[Saved data entries]
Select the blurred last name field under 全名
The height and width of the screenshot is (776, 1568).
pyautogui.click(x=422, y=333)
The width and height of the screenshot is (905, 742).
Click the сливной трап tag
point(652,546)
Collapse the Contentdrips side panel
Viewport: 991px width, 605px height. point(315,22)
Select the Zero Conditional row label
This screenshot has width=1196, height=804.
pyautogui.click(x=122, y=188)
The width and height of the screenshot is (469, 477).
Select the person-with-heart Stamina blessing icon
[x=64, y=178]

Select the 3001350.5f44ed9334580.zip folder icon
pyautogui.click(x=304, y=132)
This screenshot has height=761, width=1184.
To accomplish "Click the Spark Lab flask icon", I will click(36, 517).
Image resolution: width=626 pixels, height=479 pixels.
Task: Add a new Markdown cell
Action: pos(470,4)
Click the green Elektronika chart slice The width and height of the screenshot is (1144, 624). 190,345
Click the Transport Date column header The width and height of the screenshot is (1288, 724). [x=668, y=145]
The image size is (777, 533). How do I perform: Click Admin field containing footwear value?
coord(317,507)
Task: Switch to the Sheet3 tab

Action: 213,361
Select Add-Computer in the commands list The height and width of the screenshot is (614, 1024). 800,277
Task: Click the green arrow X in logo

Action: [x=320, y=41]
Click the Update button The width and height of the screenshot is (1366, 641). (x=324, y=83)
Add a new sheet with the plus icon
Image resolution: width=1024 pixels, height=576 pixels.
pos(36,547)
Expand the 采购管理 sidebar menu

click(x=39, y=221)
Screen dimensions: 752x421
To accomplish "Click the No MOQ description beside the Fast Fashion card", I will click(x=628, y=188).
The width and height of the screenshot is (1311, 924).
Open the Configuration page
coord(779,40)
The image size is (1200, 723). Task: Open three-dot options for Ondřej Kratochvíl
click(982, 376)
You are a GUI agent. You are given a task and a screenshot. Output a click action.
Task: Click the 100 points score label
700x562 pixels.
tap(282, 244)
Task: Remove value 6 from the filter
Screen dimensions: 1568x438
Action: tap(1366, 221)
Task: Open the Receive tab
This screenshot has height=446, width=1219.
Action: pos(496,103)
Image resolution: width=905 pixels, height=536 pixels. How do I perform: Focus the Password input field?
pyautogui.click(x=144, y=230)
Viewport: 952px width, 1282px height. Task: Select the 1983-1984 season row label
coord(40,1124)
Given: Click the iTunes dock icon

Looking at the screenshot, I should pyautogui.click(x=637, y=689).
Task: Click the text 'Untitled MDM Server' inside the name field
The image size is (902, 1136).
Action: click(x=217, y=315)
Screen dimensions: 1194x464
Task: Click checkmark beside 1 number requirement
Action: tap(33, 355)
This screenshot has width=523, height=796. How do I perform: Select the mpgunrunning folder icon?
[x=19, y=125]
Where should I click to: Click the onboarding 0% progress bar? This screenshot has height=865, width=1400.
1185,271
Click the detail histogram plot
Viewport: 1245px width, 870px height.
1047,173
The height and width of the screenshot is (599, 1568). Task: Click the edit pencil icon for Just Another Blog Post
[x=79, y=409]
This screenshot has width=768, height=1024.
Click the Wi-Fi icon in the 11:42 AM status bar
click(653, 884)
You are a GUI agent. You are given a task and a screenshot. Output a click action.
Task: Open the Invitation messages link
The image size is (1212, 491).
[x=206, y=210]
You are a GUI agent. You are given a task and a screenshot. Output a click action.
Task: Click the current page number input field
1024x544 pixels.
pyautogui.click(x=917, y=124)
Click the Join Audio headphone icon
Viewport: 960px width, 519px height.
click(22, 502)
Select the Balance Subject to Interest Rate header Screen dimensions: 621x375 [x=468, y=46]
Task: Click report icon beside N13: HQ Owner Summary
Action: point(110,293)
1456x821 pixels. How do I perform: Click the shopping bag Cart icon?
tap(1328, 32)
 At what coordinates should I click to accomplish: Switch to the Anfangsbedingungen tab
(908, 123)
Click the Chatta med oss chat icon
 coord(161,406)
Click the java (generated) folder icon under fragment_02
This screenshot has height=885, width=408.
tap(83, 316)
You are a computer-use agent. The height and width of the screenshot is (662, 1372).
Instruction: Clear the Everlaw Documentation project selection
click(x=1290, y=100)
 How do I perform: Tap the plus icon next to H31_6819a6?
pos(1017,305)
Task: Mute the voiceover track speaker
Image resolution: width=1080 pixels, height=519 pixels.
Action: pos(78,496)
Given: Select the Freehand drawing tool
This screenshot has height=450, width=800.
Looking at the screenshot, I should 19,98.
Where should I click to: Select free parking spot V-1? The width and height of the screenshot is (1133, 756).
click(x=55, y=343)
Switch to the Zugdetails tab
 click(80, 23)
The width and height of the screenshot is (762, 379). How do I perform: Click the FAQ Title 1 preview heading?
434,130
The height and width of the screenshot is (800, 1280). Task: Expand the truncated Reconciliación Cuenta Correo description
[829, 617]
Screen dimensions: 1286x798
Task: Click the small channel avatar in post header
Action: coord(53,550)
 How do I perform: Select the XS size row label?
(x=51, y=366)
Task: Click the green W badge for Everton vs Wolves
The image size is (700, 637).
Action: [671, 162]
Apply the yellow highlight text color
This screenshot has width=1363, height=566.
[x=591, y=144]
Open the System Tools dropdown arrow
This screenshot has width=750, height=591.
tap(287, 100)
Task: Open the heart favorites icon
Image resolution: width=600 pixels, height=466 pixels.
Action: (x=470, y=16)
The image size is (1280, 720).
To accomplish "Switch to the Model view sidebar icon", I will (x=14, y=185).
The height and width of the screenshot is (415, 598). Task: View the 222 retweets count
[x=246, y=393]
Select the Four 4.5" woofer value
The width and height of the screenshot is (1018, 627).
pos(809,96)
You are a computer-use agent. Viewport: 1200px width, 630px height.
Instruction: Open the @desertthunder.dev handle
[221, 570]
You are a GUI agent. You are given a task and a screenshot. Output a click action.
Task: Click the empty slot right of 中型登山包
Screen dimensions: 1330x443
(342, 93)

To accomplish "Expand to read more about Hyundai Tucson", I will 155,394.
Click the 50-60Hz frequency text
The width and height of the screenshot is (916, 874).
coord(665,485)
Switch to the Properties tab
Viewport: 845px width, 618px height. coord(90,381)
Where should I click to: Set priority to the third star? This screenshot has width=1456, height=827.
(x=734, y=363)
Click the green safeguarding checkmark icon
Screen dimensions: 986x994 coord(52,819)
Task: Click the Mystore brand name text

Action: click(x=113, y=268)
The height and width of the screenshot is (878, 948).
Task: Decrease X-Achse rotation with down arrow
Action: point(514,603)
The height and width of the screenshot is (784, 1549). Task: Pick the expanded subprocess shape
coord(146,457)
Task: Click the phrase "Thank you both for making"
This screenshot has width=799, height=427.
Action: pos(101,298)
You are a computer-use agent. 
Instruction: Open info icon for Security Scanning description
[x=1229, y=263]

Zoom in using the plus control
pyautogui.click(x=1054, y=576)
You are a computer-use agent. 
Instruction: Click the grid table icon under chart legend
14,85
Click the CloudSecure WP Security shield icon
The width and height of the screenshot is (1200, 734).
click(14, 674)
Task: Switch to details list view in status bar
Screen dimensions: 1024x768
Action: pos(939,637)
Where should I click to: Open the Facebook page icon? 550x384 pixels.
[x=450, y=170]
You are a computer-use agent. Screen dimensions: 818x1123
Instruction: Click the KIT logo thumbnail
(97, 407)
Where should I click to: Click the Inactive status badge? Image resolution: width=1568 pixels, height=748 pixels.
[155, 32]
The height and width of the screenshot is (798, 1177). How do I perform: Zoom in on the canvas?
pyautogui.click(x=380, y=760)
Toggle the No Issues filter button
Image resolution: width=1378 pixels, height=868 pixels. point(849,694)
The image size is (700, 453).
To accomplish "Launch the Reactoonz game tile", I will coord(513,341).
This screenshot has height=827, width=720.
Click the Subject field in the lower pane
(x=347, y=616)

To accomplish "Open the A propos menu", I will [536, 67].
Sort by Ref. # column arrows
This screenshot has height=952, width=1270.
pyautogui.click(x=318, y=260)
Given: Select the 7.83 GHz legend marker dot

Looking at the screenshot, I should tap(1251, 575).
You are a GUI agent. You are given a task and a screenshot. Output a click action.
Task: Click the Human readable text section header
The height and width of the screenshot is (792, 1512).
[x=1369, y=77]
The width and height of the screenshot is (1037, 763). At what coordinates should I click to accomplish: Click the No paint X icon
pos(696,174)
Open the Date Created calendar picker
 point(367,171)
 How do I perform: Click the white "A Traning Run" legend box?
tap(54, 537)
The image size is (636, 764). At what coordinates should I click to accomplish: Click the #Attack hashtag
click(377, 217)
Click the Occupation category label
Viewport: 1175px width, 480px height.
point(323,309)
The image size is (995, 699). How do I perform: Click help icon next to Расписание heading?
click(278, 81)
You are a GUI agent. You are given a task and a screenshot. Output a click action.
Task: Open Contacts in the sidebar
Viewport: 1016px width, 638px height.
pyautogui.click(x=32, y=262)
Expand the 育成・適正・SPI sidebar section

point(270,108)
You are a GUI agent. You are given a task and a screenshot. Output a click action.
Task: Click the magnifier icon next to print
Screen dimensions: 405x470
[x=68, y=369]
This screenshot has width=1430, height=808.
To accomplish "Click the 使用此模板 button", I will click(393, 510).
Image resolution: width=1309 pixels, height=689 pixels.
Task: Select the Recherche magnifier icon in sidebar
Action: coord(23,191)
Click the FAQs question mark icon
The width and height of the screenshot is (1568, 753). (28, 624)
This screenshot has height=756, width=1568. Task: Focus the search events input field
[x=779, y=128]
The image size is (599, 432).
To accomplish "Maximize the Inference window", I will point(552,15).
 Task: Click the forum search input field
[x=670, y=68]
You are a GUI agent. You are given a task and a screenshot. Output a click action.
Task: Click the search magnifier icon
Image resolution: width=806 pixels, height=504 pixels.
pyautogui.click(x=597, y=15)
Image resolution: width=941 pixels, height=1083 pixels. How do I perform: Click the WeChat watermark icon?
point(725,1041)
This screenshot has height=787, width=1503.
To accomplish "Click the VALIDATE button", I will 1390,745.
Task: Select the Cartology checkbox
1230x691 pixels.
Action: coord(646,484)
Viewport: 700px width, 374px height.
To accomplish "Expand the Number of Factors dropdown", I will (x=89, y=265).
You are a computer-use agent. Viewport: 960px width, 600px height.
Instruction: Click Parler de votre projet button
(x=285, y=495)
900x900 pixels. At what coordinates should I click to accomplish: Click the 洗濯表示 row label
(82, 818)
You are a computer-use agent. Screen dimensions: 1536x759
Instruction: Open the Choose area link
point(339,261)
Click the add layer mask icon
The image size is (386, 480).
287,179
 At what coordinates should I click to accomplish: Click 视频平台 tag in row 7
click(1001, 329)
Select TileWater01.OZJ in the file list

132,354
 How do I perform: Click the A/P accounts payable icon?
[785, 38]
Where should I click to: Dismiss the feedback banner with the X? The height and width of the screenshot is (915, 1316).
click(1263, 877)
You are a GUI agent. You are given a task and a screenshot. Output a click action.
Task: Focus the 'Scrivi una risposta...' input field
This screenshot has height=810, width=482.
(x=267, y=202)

◆ **Exercise description**
Your answer must be the lines above from the one containing "Task: Click the Mystore brand name text" to the one containing "Sort by Ref. # column arrows", both included, restated word for word.

◆ **Expected answer**
Task: Click the Mystore brand name text

Action: click(x=113, y=268)
The height and width of the screenshot is (878, 948).
Task: Decrease X-Achse rotation with down arrow
Action: point(514,603)
The height and width of the screenshot is (784, 1549). Task: Pick the expanded subprocess shape
coord(146,457)
Task: Click the phrase "Thank you both for making"
This screenshot has width=799, height=427.
Action: pos(101,298)
You are a computer-use agent. 
Instruction: Open info icon for Security Scanning description
[x=1229, y=263]

Zoom in using the plus control
pyautogui.click(x=1054, y=576)
You are a computer-use agent. 
Instruction: Click the grid table icon under chart legend
14,85
Click the CloudSecure WP Security shield icon
The width and height of the screenshot is (1200, 734).
click(14, 674)
Task: Switch to details list view in status bar
Screen dimensions: 1024x768
Action: pos(939,637)
Where should I click to: Open the Facebook page icon? 550x384 pixels.
[x=450, y=170]
You are a computer-use agent. Screen dimensions: 818x1123
Instruction: Click the KIT logo thumbnail
(97, 407)
Where should I click to: Click the Inactive status badge? Image resolution: width=1568 pixels, height=748 pixels.
[155, 32]
The height and width of the screenshot is (798, 1177). How do I perform: Zoom in on the canvas?
pyautogui.click(x=380, y=760)
Toggle the No Issues filter button
Image resolution: width=1378 pixels, height=868 pixels. point(849,694)
The image size is (700, 453).
To accomplish "Launch the Reactoonz game tile", I will coord(513,341).
This screenshot has height=827, width=720.
Click the Subject field in the lower pane
(x=347, y=616)

To accomplish "Open the A propos menu", I will [536, 67].
Sort by Ref. # column arrows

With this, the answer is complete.